Collected data entries
[Start of Attachment]
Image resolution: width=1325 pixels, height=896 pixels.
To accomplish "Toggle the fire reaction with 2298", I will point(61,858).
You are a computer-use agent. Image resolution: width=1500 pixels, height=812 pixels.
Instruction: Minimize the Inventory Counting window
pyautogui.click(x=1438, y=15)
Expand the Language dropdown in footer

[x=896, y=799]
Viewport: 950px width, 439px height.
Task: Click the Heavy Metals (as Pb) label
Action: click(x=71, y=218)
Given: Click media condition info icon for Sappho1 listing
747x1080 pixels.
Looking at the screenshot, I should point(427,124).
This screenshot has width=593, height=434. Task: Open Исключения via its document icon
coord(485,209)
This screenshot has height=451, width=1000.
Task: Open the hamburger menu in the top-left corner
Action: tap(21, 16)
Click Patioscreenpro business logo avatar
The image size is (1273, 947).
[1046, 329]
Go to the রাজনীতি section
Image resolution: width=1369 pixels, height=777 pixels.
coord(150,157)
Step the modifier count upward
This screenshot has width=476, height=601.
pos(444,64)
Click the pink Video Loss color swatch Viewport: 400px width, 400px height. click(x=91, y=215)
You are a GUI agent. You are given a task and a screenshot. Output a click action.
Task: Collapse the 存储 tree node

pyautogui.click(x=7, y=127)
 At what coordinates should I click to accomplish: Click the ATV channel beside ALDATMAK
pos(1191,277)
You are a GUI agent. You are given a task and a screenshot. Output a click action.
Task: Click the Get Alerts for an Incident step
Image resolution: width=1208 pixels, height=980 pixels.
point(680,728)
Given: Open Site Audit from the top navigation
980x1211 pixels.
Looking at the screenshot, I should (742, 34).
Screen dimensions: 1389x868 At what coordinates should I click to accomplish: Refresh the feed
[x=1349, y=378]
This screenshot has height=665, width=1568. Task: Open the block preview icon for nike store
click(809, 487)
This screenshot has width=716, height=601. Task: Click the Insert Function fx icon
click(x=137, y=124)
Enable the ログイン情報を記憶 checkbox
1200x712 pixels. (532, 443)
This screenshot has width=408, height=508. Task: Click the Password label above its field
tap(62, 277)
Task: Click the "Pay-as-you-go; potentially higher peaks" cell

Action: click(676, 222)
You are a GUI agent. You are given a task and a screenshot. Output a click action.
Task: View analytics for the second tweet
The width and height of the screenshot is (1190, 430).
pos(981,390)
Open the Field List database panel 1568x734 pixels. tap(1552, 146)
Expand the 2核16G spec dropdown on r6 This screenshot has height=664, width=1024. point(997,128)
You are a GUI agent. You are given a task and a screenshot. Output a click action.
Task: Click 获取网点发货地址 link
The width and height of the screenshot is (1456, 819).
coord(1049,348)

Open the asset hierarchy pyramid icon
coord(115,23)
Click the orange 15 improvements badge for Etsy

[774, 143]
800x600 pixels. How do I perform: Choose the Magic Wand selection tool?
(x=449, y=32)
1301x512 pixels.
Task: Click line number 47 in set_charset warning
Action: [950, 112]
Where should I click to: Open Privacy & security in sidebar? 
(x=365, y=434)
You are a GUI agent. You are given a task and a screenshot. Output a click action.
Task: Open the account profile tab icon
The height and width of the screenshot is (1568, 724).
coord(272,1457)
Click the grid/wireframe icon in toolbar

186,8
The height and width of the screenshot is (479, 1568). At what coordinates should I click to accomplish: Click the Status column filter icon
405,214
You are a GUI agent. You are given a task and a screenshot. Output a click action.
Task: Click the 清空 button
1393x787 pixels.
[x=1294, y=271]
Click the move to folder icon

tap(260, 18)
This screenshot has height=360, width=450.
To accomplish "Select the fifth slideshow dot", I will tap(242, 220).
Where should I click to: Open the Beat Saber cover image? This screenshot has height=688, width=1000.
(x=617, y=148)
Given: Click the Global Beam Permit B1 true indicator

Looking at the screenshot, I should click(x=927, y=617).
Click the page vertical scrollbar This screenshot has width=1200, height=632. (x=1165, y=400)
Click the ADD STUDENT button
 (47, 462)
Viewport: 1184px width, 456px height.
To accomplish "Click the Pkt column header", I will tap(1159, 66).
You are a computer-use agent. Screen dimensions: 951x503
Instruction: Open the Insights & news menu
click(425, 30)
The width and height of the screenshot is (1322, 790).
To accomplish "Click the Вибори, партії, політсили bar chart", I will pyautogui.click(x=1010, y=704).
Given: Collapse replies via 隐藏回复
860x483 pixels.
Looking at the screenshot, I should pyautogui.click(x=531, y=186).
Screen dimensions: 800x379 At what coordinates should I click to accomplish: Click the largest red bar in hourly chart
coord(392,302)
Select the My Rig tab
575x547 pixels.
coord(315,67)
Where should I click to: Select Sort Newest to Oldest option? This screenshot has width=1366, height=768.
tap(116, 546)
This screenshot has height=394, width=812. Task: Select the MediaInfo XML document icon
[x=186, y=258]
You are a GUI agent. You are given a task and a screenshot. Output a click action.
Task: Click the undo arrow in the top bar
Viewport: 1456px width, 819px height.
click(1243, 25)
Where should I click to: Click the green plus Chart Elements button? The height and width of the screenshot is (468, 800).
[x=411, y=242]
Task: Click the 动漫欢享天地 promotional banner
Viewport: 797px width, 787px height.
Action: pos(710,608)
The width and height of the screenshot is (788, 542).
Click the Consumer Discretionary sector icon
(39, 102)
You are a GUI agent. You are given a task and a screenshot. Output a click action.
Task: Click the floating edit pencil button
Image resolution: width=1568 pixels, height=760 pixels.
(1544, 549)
[End of Attachment]
→ **TRY IT**
The line with "Viewport: 1456px width, 819px height.", the last line of the data above, and every line between them should be duplicated exactly, with nothing else.

→ **OUTPUT BELOW**
Viewport: 1456px width, 819px height.
click(1243, 25)
Where should I click to: Click the green plus Chart Elements button? The height and width of the screenshot is (468, 800).
[x=411, y=242]
Task: Click the 动漫欢享天地 promotional banner
Viewport: 797px width, 787px height.
Action: pos(710,608)
The width and height of the screenshot is (788, 542).
Click the Consumer Discretionary sector icon
(39, 102)
You are a GUI agent. You are given a task and a screenshot. Output a click action.
Task: Click the floating edit pencil button
Image resolution: width=1568 pixels, height=760 pixels.
(1544, 549)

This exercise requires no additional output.